Work task: Produce an exact copy of the lines below, starting at the first and ending with the line containing "Task: Collapse the".

Source material:
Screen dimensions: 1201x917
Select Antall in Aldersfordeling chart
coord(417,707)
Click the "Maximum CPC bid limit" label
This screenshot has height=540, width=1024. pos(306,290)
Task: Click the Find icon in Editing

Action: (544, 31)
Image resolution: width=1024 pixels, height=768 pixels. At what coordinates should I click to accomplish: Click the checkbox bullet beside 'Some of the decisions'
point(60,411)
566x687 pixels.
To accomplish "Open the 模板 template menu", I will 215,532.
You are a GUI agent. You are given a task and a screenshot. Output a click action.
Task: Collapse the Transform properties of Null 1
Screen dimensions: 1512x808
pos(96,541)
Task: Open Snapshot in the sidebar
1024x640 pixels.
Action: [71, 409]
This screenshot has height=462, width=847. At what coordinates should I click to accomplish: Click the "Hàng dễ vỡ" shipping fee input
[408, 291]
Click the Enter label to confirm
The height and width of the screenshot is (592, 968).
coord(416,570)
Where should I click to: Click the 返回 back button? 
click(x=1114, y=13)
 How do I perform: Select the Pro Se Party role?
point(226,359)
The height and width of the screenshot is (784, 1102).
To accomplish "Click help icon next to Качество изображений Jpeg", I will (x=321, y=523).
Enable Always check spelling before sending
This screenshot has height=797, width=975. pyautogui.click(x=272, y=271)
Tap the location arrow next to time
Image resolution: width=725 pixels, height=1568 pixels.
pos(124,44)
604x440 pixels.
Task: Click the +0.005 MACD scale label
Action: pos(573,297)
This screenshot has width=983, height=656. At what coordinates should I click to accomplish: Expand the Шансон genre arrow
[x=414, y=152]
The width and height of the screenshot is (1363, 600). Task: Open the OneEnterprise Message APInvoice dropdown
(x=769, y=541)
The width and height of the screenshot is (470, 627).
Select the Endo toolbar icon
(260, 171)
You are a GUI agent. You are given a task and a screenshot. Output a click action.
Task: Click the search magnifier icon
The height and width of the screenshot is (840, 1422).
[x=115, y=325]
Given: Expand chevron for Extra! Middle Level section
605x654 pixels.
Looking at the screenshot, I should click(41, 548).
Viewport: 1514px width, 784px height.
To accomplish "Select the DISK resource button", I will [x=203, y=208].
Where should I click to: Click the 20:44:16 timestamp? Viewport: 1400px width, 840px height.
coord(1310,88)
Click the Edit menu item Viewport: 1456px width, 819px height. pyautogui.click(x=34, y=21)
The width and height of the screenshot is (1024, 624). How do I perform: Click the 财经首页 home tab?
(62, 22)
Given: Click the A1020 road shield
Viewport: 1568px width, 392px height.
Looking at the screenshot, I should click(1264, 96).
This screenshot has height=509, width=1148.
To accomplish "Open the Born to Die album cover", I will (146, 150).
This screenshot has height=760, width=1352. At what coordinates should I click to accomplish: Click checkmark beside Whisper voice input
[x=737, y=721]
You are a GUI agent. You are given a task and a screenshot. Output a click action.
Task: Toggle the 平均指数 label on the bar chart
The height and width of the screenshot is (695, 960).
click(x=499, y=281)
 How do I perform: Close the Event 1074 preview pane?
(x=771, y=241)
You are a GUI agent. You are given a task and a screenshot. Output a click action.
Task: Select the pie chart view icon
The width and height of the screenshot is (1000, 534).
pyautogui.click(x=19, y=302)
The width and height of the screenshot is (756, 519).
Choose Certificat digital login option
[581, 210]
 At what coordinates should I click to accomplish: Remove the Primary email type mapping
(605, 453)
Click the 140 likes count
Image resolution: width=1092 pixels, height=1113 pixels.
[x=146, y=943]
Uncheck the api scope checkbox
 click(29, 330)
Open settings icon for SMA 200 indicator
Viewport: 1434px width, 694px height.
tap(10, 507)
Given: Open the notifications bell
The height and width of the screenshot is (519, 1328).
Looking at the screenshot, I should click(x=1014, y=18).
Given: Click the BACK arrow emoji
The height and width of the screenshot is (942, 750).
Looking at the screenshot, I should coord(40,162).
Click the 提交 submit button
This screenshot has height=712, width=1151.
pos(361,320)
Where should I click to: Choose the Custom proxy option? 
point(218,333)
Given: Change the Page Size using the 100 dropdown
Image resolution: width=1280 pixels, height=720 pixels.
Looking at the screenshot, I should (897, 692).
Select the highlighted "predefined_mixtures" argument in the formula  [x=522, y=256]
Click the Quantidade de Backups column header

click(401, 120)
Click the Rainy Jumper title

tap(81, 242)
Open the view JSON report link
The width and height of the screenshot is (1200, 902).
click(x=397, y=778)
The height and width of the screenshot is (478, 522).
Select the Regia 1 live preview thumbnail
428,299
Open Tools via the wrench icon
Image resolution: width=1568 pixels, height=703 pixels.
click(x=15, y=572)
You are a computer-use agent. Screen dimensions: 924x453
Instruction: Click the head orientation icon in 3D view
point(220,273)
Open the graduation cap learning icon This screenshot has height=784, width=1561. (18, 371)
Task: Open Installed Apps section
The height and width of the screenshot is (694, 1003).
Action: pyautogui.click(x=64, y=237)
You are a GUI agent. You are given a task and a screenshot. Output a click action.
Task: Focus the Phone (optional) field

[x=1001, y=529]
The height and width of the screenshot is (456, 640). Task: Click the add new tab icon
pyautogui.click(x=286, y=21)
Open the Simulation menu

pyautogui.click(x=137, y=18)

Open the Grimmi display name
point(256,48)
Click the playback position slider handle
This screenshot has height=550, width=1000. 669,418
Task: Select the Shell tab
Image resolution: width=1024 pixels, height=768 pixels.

Answer to this exercise:
Screen dimensions: 1201x917
Select Antall in Aldersfordeling chart
coord(417,707)
Click the "Maximum CPC bid limit" label
This screenshot has height=540, width=1024. pos(306,290)
Task: Click the Find icon in Editing

Action: (544, 31)
Image resolution: width=1024 pixels, height=768 pixels. At what coordinates should I click to accomplish: Click the checkbox bullet beside 'Some of the decisions'
point(60,411)
566x687 pixels.
To accomplish "Open the 模板 template menu", I will 215,532.
You are a GUI agent. You are given a task and a screenshot. Output a click action.
Task: Collapse the Transform properties of Null 1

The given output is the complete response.